Lacertus Fibrosus Versus Achilles Allograft Reconstruction for Distal Biceps Tears: A Biomechanical Study

    loading  Checking for direct PDF access through Ovid



The bicipital aponeurosis, or lacertus fibrosus, can potentially be used as a reconstruction graft in chronic distal biceps tendon tears.


To evaluate construct stiffness, load to failure, and failure mechanism with lacertus fibrosus versus Achilles allograft for distal biceps tendon reconstruction.

Study Design:

Controlled laboratory study.


Ten fresh-frozen matched cadaveric pairs of elbows were used. Three centimeters of the distal biceps tendon was resected. Specimens were randomized to the lacertus fibrosus or Achilles tendon group. In one group, the lacertus fibrosus was released from its distal attachment and then tubularized and repaired intraosseously to the radius. In the other group, an Achilles tendon graft was sutured to the biceps muscle and repaired to the ulna. The prepared radii were rigidly mounted at a 45° angle on a load frame. The proximal biceps muscle was secured in a custom-fabricated cryogenic grip. Displacement was measured using a differential variable reluctance transducer mounted at the radius–soft tissue junction and in the muscle- or muscle allograft–tissue junction proximal to the repair. Specimens were loaded at 20 mm/min until failure, defined as a 3-mm displacement at the radius–soft tissue junction.

**YOUR ASSIGNMENT**
In the distal biceps study, what displacement defined failure when the specimens were loaded?

**DATA LISTING**

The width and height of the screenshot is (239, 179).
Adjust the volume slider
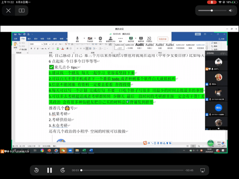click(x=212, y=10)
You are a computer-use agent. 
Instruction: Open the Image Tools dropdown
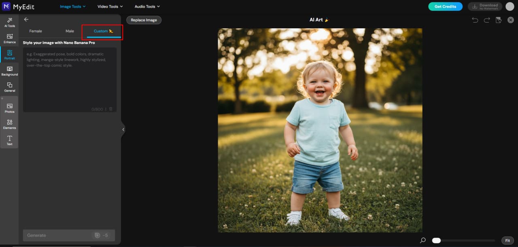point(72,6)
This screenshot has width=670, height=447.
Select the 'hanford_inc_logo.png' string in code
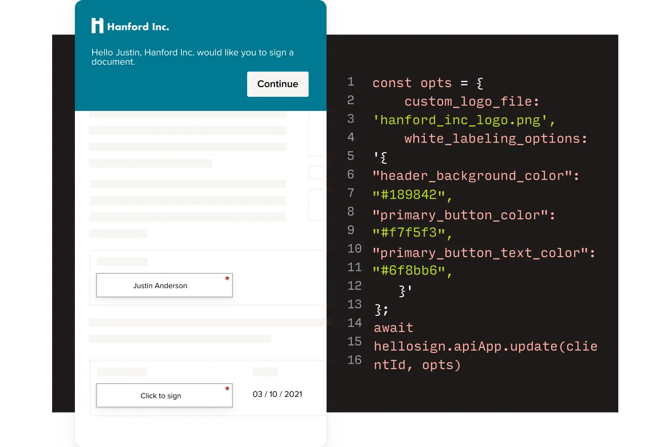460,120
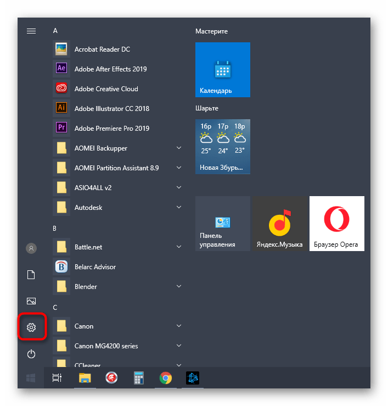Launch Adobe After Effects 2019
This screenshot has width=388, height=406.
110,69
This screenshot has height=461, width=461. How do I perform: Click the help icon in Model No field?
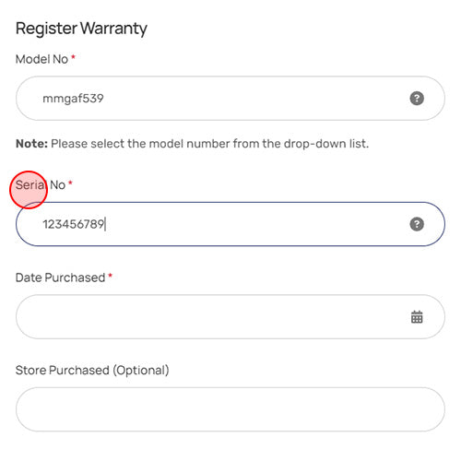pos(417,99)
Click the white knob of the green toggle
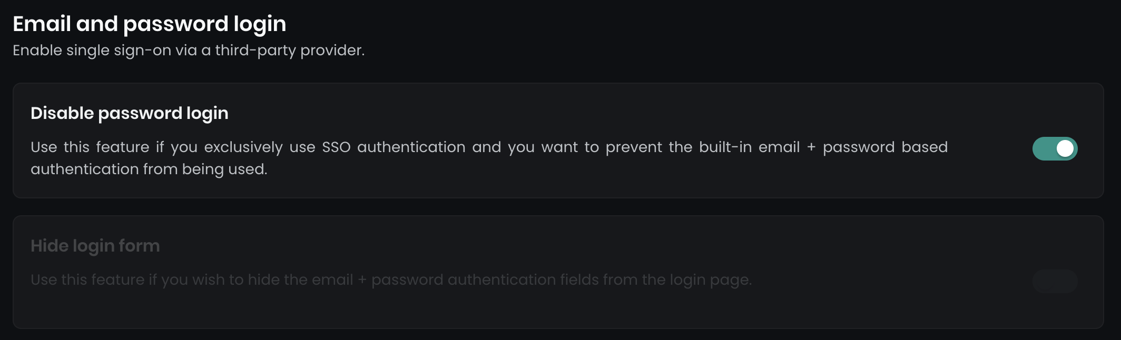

**RESULT**
A 3-mm displacement at the radius–soft tissue junction.